Hospitality skills in short supply

Stuart St Brew Bar owner Richard Newcombe (foreground) with his general manager Duncan Robertson. Photo by Linda Robertson.
Stuart St Brew Bar owner Richard Newcombe (foreground) with his general manager Duncan Robertson. Photo by Linda Robertson.
Removing some hospitality industry jobs from New Zealand's Essential Skills in Demand list has caused some angst.
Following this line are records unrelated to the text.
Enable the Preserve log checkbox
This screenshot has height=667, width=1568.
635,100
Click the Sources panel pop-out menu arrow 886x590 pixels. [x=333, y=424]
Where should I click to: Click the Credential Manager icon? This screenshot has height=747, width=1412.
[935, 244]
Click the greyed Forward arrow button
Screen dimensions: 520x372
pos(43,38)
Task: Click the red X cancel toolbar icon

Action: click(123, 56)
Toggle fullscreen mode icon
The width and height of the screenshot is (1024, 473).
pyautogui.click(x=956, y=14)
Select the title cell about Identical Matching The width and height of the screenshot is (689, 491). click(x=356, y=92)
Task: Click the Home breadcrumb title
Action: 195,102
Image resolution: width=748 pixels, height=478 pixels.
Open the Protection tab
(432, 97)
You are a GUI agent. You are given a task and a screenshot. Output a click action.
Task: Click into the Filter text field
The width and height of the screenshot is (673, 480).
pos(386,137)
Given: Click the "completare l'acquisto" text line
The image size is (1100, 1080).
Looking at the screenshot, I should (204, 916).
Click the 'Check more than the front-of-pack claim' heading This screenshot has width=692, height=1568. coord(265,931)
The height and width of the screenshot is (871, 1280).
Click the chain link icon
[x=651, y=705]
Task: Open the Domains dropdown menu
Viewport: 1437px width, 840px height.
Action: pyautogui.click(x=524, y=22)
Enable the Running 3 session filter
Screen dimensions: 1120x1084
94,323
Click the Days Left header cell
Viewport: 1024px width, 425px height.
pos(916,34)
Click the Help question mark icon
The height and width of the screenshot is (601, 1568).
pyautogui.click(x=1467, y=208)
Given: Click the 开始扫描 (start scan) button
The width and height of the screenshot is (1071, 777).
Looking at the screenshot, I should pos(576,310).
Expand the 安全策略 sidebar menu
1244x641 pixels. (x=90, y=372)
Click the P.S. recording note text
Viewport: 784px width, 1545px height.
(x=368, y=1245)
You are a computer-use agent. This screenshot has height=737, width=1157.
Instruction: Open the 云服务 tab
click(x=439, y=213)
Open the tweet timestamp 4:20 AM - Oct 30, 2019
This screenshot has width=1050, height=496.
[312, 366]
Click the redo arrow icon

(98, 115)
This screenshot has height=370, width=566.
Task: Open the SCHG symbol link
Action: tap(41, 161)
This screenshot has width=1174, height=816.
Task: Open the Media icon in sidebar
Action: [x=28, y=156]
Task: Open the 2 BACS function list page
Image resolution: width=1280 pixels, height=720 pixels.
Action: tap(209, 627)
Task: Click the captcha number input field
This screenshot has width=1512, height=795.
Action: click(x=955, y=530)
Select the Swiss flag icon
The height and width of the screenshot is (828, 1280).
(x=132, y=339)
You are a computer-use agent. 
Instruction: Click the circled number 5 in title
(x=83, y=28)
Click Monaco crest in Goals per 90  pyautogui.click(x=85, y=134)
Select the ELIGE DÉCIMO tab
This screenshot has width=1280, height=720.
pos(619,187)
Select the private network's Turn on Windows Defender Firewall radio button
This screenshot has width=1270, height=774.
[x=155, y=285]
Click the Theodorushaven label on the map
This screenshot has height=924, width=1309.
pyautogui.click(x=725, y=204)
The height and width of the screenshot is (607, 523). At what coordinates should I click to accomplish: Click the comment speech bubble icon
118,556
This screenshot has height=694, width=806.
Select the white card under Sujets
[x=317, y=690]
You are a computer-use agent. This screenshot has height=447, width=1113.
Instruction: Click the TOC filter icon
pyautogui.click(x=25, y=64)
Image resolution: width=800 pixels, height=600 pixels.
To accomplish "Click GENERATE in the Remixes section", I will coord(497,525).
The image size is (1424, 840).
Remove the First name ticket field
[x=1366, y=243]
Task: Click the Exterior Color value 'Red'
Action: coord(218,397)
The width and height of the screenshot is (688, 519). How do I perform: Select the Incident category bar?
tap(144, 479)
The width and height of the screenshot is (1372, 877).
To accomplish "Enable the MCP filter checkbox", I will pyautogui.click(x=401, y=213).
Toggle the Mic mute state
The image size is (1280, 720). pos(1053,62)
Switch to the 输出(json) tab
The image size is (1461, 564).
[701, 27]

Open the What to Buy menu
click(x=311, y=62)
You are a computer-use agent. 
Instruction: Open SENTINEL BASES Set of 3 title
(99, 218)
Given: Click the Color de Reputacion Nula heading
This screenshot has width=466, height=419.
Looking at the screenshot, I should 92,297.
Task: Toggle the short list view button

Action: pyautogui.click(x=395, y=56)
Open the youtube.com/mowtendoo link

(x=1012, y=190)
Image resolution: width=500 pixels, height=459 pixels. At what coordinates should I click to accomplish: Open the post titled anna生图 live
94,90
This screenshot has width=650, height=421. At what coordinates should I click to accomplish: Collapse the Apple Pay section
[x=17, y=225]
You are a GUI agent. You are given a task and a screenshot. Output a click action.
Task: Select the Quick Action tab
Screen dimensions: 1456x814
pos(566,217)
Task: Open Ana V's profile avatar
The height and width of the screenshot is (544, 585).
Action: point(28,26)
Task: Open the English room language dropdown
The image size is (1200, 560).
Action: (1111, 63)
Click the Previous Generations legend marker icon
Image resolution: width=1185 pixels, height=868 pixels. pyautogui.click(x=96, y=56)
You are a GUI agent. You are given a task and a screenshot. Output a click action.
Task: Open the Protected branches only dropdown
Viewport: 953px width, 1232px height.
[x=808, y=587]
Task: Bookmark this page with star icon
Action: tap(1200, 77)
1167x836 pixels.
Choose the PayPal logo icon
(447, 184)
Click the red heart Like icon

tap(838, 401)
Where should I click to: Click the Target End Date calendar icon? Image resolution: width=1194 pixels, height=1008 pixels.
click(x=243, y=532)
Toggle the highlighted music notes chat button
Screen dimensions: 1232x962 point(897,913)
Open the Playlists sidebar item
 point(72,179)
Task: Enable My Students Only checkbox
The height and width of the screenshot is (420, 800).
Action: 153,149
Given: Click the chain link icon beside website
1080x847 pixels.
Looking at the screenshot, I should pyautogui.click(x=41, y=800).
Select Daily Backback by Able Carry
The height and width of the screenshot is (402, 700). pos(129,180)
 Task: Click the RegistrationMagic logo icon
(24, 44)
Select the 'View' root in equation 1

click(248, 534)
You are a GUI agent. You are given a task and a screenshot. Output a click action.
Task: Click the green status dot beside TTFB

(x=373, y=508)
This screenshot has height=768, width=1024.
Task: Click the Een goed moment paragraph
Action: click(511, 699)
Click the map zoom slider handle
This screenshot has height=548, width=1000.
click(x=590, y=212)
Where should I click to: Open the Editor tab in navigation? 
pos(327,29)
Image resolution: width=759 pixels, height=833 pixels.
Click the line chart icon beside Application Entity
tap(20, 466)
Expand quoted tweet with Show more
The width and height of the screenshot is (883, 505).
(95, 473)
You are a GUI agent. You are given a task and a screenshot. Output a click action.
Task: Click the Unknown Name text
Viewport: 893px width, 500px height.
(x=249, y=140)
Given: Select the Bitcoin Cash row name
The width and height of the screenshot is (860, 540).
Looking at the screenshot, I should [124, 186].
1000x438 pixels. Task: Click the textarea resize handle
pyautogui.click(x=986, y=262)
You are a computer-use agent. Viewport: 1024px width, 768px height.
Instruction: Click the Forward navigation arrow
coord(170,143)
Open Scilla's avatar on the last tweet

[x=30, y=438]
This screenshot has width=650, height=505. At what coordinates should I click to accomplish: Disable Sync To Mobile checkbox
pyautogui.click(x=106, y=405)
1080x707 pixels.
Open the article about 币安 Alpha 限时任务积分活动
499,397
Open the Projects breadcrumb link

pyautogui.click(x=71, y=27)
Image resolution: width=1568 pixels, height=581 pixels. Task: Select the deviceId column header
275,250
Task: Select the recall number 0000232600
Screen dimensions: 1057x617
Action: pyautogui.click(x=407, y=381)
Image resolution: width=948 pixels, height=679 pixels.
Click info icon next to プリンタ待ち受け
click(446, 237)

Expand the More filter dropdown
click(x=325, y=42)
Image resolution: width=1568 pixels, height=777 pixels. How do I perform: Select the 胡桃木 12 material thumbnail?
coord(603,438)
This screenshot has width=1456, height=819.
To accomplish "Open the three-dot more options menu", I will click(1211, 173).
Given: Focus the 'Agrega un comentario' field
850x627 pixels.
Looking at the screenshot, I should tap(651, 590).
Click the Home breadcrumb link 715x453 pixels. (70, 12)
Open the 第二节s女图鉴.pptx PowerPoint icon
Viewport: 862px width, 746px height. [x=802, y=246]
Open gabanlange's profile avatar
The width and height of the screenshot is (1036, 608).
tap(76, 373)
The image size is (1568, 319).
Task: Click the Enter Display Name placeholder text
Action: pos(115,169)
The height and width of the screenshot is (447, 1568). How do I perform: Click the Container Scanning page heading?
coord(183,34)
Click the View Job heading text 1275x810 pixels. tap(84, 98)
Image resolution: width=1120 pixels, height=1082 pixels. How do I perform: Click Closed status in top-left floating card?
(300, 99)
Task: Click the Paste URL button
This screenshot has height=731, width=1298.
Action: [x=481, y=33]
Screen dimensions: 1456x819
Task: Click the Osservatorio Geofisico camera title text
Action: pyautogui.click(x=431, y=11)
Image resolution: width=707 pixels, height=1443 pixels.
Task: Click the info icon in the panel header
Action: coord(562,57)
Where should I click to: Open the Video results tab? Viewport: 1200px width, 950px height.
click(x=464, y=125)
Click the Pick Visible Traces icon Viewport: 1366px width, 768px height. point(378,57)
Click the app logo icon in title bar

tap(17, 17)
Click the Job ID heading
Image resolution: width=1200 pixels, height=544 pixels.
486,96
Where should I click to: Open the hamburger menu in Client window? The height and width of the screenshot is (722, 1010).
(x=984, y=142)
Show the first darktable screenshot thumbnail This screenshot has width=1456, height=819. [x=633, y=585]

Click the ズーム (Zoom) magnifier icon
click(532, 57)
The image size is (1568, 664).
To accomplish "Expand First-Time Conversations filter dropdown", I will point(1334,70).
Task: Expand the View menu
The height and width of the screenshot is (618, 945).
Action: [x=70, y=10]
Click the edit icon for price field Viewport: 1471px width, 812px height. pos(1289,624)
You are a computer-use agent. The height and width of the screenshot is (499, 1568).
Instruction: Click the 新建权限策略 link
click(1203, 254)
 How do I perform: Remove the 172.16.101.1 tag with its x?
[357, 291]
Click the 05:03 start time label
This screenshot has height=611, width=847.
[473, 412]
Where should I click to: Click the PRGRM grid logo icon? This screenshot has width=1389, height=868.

Business editor Dene Mackenzie reports on some of the concerns.

Restaurant Association of New Zealand chief executive office Marisa Bidois is in no doubt that removing some managerial categories from New Zealand's Essential Skills in Demand list will provide unnecessary problems for her members.

Evidence she provided to a government hearing determining whether or not the categories should be removed from the list showed the hospitality industry continued to suffer severe shortages in skilled staff available to fill those roles.

The situation had got worse in the past two years.

''While the business owners are committed to developing, training and promoting from within their businesses and to incentivising staff to stay by providing additional benefits, they are still finding an insufficient number of candidates available for these roles,'' she said.

There was also evidence a large number of key employees were moving overseas or leaving the industry permanently.

As part of her submission, Ms Bidois had to provide proof that full-time earnings in the occupation she sought to retain exceeded $45,000 a year.

A 2012 survey of 582 businesses, covering 8265 workers, indicated the following average salaries: bar manager, $50,632; cafe manager, $47,762; restaurant manager, $48,273.

Statistics in 2011 indicated there were 7059 cafe and restaurant businesses in New Zealand, and an additional 1639 bars, pubs and taverns, to give a total of 8698.

On average, each of those businesses required at least one senior manager, even with the owner/operator working in the business. Larger businesses would have two or more management roles.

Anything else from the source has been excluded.